- **Task objective**: Retype exactly, and only, the lines from the one that contains "The image size is (1456, 820)." through the final line of the entries.
--------------------
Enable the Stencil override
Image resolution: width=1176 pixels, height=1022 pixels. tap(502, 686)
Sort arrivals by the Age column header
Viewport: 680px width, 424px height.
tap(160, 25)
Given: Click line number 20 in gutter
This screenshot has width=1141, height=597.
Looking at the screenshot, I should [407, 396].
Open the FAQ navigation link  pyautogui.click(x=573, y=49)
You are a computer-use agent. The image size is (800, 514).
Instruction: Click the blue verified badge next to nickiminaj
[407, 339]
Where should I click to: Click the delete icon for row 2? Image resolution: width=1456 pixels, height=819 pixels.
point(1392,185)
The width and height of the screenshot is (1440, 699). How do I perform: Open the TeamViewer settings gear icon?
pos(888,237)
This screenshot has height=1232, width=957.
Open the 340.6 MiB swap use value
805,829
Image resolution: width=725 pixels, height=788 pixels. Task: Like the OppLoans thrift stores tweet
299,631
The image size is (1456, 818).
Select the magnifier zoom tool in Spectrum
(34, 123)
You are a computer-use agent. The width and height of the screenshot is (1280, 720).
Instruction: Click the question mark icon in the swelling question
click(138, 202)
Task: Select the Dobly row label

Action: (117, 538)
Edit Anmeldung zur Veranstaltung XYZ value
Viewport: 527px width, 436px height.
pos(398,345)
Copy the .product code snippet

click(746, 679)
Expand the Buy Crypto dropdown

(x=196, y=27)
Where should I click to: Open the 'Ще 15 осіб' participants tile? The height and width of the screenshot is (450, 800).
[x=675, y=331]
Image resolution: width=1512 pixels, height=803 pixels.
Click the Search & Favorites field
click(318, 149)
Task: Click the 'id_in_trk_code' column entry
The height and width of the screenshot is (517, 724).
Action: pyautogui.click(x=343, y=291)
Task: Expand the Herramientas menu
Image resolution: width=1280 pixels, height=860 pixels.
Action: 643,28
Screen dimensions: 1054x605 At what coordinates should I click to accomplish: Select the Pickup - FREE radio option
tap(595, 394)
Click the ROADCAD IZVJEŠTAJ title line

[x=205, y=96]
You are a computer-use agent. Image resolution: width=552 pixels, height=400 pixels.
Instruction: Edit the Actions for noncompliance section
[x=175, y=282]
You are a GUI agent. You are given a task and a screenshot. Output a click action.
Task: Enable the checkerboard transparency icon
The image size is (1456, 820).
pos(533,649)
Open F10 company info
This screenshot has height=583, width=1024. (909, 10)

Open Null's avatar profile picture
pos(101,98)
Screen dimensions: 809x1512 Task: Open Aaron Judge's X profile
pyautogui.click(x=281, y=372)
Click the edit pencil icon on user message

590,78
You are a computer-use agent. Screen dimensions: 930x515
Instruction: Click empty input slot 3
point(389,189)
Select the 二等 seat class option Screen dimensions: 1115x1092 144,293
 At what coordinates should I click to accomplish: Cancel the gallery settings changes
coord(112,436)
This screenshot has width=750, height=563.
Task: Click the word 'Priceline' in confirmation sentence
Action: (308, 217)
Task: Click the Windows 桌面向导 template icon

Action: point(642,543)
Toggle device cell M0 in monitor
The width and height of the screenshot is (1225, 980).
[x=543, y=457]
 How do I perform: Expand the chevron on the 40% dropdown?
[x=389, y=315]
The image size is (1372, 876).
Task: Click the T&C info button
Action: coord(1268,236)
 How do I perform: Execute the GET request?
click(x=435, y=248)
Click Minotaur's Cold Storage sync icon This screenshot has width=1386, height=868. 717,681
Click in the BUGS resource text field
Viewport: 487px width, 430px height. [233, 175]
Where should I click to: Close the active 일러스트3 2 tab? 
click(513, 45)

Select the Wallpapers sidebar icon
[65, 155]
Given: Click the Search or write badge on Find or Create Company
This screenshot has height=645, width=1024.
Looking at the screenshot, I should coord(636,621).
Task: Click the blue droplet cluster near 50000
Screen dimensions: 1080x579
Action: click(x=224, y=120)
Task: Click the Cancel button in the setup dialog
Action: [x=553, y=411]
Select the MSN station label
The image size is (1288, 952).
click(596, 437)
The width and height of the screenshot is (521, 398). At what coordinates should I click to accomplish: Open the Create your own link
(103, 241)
--------------------
- **Exercise output**:
The image size is (1456, 820).
pos(533,649)
Open F10 company info
This screenshot has height=583, width=1024. (909, 10)

Open Null's avatar profile picture
pos(101,98)
Screen dimensions: 809x1512 Task: Open Aaron Judge's X profile
pyautogui.click(x=281, y=372)
Click the edit pencil icon on user message

590,78
You are a computer-use agent. Screen dimensions: 930x515
Instruction: Click empty input slot 3
point(389,189)
Select the 二等 seat class option Screen dimensions: 1115x1092 144,293
 At what coordinates should I click to accomplish: Cancel the gallery settings changes
coord(112,436)
This screenshot has width=750, height=563.
Task: Click the word 'Priceline' in confirmation sentence
Action: (308, 217)
Task: Click the Windows 桌面向导 template icon

Action: point(642,543)
Toggle device cell M0 in monitor
The width and height of the screenshot is (1225, 980).
[x=543, y=457]
 How do I perform: Expand the chevron on the 40% dropdown?
[x=389, y=315]
The image size is (1372, 876).
Task: Click the T&C info button
Action: coord(1268,236)
 How do I perform: Execute the GET request?
click(x=435, y=248)
Click Minotaur's Cold Storage sync icon This screenshot has width=1386, height=868. 717,681
Click in the BUGS resource text field
Viewport: 487px width, 430px height. [233, 175]
Where should I click to: Close the active 일러스트3 2 tab? 
click(513, 45)

Select the Wallpapers sidebar icon
[65, 155]
Given: Click the Search or write badge on Find or Create Company
This screenshot has height=645, width=1024.
Looking at the screenshot, I should coord(636,621).
Task: Click the blue droplet cluster near 50000
Screen dimensions: 1080x579
Action: click(x=224, y=120)
Task: Click the Cancel button in the setup dialog
Action: [x=553, y=411]
Select the MSN station label
The image size is (1288, 952).
click(596, 437)
The width and height of the screenshot is (521, 398). At what coordinates should I click to accomplish: Open the Create your own link
(103, 241)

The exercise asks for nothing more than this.